- Problem details -
In the records below, find the line with "Where should I click to: Open", then copy each line exactly until you have copied the line with "Given: Open the". Leave any picture out.

- Records for this task -
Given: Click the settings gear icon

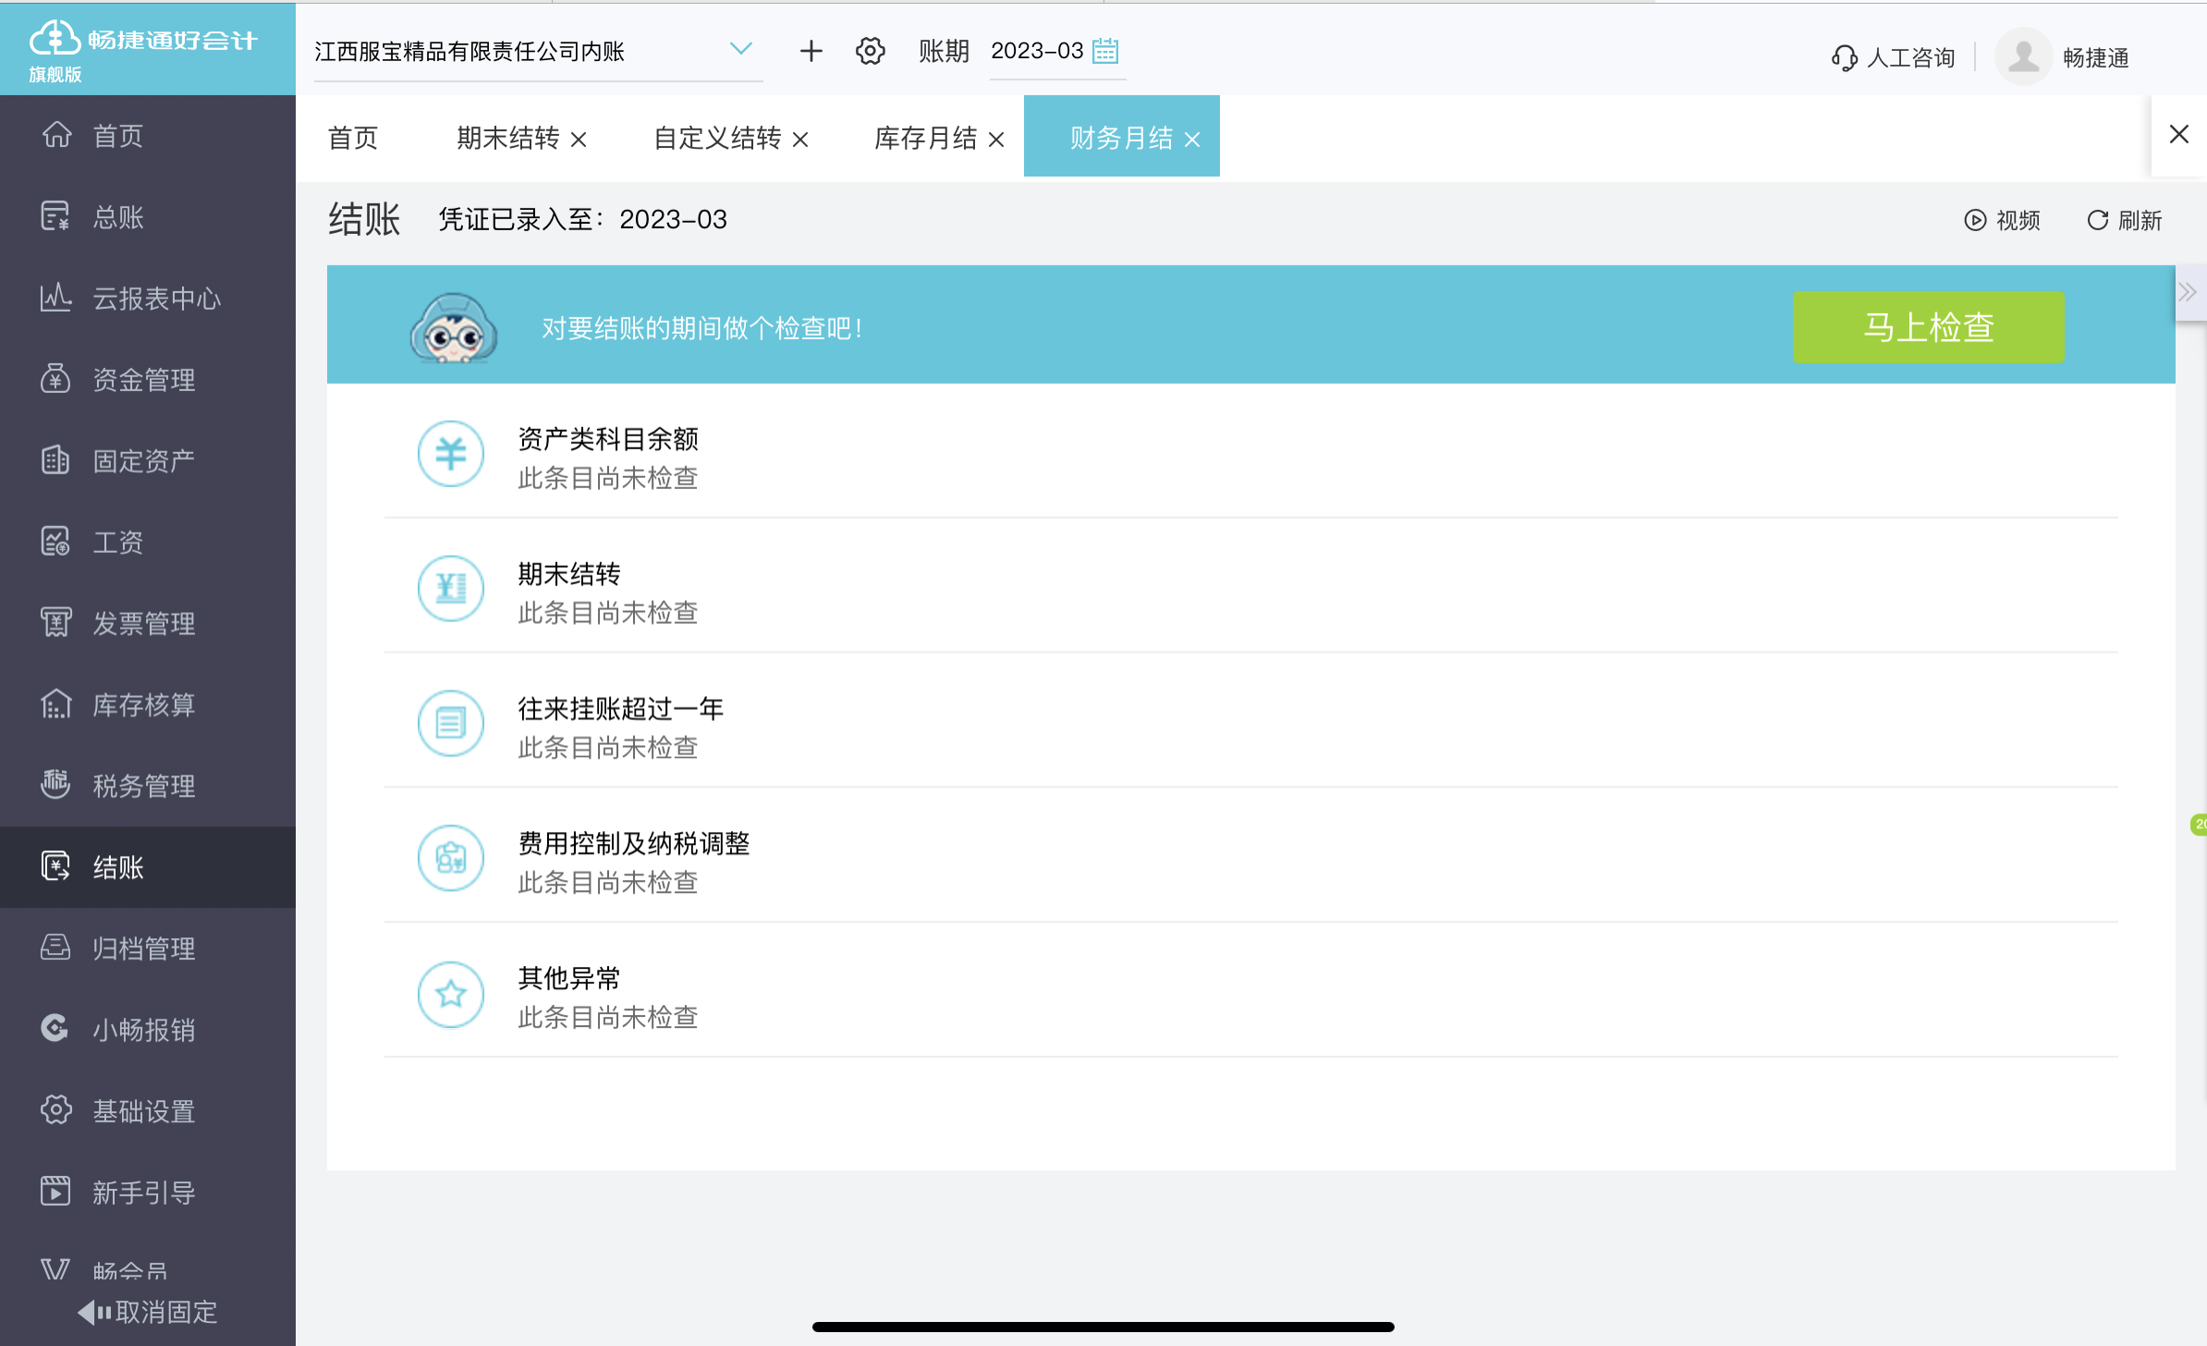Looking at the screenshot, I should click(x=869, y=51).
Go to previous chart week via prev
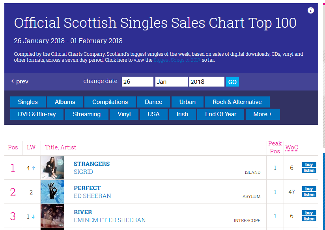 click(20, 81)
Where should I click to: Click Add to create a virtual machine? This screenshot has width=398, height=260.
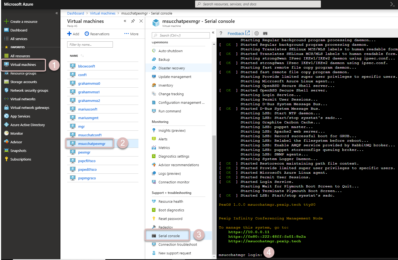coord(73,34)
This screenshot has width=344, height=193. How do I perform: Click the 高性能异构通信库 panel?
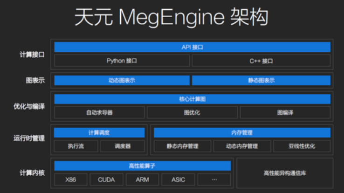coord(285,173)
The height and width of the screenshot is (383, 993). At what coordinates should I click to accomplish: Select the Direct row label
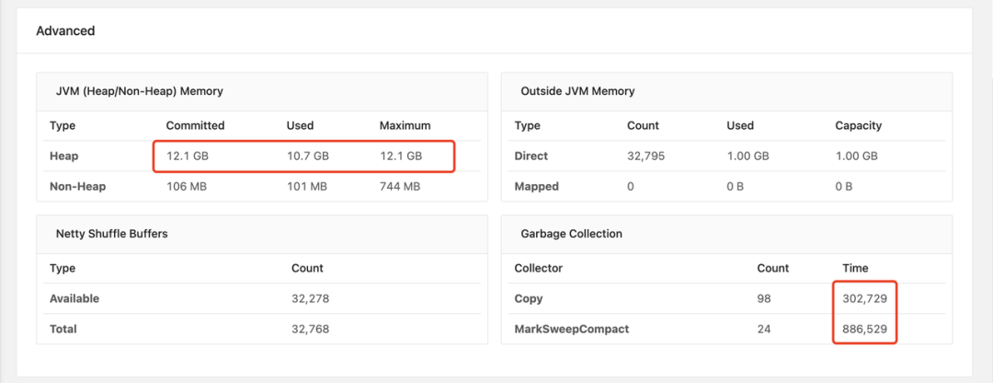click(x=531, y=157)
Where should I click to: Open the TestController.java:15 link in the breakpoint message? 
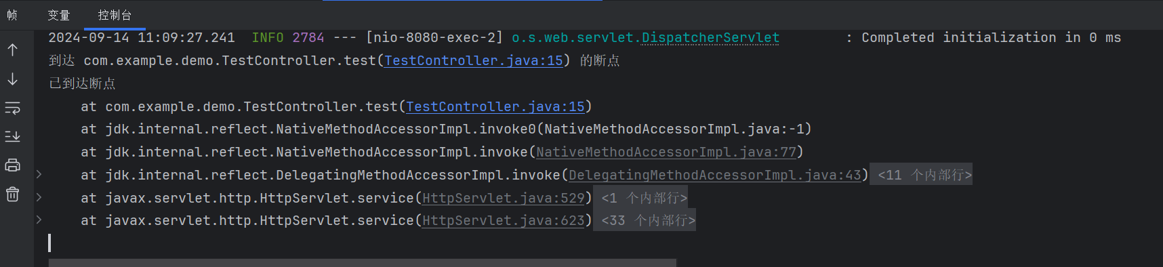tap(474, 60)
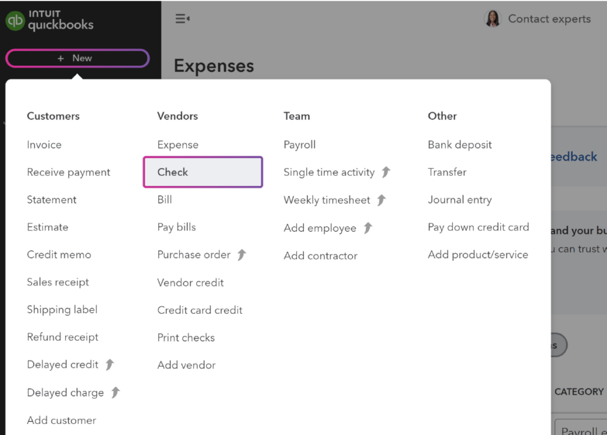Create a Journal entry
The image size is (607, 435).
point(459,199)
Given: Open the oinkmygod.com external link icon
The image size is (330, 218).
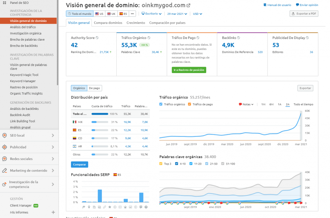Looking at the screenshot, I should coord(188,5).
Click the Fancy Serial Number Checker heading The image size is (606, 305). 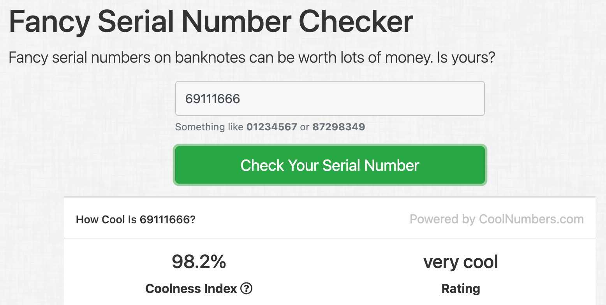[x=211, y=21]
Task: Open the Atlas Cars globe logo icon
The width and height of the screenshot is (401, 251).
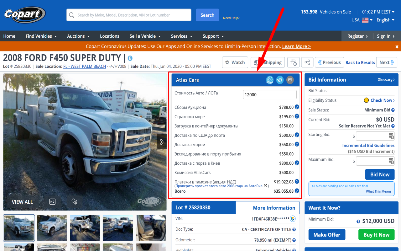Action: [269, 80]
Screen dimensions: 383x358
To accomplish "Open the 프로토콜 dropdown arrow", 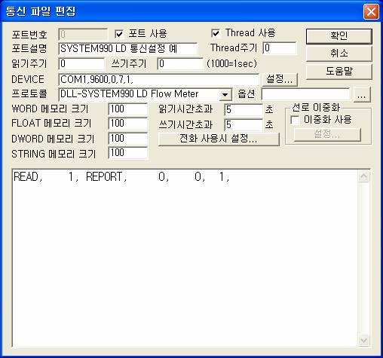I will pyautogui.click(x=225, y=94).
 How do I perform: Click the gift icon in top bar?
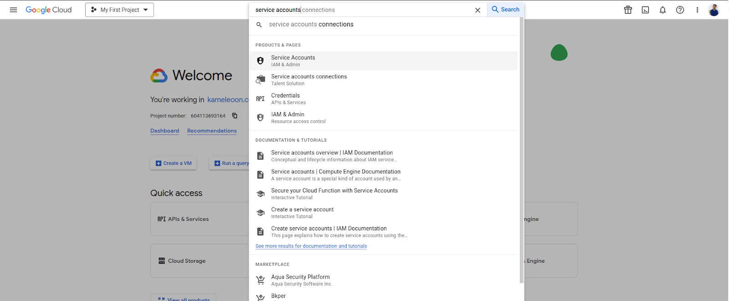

- Answer section -
Where should I click to: Open the TestController.java:15 link in the breakpoint message? 
tap(474, 60)
Create a Journal entry
The image size is (607, 435).
point(459,199)
Given: Open the oinkmygod.com external link icon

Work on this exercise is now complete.